# [Task statement]
Collect every line of the records below that contains the word "will".

(Collected data)
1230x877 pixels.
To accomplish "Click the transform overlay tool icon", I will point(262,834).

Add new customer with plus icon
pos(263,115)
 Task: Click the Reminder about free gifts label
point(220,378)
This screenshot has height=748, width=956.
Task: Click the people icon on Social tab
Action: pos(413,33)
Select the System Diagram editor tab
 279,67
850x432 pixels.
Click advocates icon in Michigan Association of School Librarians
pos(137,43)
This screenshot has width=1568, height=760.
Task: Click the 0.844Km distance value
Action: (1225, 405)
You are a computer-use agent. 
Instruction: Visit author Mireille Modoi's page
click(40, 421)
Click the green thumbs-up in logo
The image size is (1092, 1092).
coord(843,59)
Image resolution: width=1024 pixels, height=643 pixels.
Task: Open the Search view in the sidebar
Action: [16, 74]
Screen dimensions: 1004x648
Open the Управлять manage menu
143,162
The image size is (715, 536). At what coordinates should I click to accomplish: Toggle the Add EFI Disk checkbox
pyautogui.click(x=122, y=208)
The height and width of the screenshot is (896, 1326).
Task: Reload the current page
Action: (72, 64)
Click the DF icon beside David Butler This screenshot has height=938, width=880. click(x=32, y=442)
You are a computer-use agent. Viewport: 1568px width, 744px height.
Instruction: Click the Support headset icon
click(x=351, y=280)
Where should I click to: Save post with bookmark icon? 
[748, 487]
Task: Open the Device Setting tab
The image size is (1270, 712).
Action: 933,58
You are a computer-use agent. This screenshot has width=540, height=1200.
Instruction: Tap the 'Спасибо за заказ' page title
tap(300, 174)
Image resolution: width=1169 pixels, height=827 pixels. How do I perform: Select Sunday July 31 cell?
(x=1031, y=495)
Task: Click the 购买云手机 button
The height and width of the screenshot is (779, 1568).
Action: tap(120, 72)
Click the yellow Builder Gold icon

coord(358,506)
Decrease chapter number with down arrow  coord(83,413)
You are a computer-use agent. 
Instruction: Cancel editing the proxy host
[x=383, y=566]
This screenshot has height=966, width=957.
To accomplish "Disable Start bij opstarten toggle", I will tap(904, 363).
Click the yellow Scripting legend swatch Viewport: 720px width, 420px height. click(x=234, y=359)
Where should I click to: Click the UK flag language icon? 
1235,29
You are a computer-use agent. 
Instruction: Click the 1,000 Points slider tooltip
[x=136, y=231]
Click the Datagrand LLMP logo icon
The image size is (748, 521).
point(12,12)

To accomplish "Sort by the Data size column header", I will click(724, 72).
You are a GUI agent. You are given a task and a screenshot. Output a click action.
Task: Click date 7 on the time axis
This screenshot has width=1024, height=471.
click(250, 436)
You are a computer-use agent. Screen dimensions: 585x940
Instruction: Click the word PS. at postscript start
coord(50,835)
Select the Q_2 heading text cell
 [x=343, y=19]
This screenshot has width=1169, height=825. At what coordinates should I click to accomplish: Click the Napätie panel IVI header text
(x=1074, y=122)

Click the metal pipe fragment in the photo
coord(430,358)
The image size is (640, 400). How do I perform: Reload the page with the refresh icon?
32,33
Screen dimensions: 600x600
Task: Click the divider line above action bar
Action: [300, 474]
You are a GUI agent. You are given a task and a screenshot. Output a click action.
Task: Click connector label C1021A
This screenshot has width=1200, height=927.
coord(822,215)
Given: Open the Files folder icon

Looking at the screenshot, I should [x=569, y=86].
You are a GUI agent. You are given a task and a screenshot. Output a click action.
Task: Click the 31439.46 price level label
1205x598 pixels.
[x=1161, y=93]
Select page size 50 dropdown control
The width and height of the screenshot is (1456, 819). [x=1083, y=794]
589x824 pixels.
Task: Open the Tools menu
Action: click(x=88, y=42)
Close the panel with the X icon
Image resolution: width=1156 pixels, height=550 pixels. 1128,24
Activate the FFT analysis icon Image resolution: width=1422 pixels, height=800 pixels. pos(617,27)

# [Output for this exercise]
To accomplish "Click the transform overlay tool icon", I will point(262,834).
To accomplish "Disable Start bij opstarten toggle", I will tap(904, 363).
To accomplish "Sort by the Data size column header", I will click(724, 72).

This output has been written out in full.